Mood: rushed
Topic: "Joad Jobs" (4)
Frodo took note of the banner above the web page, it said, simply, "15,000 jobs available right now", and the second line said "Baton Rouge." Perhaps, thought Frodo, the real revival of the City of Orleans is at hand, and all it took was a Depression-style economy to make people abandon their homes and head out to greener pastures, again. This time, instead of heading West, they may head South, and instead of picking fruit, they may be building houses. The motorcars may be a little more modern, and the highways more accessible, but the stories will be much the same.
Frodo Joad may have just returned from his third tour in Iraq. His wife, his mother, their two daughters, the turtle and the three dogs all piled into a 1993 Chevy Mini-van. They leave their house near Stillwater behind, to the bank, and they search for the quickest route to the promise of tomorrow.

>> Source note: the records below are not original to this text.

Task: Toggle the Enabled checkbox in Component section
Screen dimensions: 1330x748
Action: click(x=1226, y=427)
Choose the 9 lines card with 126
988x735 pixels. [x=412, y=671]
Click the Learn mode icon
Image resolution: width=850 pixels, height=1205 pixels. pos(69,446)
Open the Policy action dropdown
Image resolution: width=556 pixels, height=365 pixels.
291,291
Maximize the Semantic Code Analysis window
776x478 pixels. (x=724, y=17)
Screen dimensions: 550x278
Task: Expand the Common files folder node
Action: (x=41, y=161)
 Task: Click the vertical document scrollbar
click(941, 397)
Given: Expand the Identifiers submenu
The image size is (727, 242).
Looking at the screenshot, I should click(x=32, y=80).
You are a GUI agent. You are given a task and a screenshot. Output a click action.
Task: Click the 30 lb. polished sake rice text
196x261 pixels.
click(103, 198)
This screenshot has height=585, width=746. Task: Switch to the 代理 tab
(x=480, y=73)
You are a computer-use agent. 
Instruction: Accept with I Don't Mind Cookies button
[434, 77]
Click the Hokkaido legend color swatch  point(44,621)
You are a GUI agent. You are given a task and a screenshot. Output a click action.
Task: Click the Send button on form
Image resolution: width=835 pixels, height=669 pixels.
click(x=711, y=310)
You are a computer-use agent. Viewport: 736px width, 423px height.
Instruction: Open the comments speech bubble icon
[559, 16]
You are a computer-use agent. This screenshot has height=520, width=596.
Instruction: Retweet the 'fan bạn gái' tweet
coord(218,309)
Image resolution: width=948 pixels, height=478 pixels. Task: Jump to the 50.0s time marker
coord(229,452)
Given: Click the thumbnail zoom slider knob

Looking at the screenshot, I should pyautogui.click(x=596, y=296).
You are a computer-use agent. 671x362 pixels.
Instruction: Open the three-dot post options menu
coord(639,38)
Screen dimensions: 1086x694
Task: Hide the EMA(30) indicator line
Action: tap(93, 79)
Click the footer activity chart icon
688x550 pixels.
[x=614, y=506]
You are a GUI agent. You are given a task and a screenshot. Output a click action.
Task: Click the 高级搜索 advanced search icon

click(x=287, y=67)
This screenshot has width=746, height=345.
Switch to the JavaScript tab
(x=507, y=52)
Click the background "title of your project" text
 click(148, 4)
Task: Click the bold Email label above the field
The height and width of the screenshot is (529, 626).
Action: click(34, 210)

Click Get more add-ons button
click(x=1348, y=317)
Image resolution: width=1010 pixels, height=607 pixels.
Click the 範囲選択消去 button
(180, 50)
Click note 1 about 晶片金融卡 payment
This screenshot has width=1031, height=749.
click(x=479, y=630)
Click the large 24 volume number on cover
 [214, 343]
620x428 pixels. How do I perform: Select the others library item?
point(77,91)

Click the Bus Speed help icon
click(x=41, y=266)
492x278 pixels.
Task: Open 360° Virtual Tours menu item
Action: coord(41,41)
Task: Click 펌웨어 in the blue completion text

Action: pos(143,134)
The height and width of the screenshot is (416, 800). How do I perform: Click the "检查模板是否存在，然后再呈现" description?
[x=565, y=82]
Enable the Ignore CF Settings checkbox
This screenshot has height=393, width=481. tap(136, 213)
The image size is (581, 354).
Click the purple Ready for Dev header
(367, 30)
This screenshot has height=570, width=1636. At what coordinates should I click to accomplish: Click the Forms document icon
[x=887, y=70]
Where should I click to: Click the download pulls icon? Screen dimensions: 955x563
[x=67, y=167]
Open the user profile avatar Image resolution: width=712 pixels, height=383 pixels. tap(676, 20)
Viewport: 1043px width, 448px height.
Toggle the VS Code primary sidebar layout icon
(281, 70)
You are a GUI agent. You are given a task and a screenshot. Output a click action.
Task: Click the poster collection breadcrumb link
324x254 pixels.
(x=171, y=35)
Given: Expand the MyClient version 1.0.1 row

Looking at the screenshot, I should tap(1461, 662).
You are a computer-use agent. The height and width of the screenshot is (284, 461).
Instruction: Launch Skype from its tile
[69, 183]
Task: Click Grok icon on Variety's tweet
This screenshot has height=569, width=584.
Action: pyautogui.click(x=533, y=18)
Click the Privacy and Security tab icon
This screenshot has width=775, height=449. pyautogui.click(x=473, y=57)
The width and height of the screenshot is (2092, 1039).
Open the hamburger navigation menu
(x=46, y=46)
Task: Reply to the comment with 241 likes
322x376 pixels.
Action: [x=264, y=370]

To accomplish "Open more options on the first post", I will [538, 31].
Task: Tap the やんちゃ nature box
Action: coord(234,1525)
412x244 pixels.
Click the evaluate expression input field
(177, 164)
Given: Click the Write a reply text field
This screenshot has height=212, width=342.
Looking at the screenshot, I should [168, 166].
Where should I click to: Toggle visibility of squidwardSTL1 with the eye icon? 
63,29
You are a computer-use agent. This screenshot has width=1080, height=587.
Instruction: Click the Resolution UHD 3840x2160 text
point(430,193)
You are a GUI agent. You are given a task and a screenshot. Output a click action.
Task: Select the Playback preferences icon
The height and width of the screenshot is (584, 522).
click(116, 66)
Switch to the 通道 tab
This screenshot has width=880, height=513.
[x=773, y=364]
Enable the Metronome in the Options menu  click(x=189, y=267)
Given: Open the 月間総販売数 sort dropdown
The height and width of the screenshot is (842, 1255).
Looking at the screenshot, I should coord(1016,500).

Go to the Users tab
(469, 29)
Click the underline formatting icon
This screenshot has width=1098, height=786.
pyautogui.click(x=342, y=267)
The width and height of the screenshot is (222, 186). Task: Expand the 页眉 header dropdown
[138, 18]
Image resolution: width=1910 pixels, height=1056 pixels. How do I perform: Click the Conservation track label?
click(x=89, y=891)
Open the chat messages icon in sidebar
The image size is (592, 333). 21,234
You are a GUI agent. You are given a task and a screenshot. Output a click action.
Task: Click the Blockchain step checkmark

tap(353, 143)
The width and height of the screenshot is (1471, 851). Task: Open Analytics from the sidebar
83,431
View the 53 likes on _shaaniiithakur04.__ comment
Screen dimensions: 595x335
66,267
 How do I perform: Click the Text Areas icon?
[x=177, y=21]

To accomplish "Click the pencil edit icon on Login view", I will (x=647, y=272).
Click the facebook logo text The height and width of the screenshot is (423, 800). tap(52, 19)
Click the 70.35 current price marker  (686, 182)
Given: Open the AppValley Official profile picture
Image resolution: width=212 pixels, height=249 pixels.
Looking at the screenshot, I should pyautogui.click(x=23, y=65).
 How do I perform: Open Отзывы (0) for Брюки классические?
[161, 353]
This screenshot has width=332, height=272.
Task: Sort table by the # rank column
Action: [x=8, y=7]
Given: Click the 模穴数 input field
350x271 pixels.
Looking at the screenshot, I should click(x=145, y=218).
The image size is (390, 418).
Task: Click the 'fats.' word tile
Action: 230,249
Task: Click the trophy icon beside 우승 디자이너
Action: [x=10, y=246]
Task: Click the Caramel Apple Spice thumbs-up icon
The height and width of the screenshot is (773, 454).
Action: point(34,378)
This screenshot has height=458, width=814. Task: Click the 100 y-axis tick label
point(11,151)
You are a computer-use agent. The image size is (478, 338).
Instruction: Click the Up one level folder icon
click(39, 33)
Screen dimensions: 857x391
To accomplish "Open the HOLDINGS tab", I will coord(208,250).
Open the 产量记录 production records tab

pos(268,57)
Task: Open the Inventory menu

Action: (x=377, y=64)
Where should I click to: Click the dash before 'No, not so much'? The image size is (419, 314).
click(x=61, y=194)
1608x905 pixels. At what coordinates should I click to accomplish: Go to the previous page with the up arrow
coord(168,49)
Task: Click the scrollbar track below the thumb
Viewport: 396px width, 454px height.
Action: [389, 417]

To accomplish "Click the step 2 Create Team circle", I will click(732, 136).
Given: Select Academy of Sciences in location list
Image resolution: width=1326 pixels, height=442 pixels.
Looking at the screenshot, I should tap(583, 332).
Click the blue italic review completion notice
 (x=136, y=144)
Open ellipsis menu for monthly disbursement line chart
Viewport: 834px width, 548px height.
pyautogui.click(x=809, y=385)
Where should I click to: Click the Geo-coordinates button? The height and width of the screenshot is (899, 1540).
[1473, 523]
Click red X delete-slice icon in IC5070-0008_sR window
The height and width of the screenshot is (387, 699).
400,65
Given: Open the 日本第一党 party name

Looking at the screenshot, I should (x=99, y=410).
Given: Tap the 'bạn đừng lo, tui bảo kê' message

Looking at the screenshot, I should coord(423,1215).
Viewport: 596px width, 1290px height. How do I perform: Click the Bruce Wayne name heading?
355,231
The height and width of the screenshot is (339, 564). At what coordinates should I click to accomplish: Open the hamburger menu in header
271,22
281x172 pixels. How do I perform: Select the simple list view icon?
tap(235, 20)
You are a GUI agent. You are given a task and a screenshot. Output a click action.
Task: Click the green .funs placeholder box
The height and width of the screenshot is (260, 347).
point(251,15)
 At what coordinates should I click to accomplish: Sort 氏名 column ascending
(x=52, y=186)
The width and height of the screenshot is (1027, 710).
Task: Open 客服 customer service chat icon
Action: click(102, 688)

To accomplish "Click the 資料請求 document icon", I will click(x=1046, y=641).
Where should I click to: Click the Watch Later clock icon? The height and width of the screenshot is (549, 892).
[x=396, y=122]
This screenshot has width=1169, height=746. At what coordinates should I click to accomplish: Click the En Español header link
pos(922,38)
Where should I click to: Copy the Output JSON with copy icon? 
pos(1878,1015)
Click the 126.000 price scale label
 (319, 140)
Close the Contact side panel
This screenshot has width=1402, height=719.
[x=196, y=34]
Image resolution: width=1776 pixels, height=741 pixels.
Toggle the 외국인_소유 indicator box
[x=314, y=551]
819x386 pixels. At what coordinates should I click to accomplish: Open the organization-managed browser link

There are no jobs to the North, and they find the road clogged with license plates from rust-colored states that seem to extend all the way to Canada, and beyond.
There is only enough money to last for a few months, and tax breaks aren't going to offer much to a guy who wakes up at night, often in a cold sweat, calling names unfamiliar to anyone in his current entourage. Loud noises frighten the dogs, and Frodo Joad. But there is warming weather on the horizon, and everywhere they stop, people talk about the good food, the nice people, and the jobs, all of which lie before them.
Every night, someone seems to have a black-and-white tuned to a news broadcast, and they see him, talking about hope, and working together, and the fact that our greatest fears are our own. They hold hands, some pray, but most just want to share as mammalians have done for thousands of years, under similar circumstances. They go on, because they cannot go back.
The bridges are all re-built, but much remains to be re-constituted, and as they cross into the City of Orleans, the path should be wide and free to the opportunities which brought them to the Parish border. What, dear reader, do we do, if the sign says "Okies, Go Home"?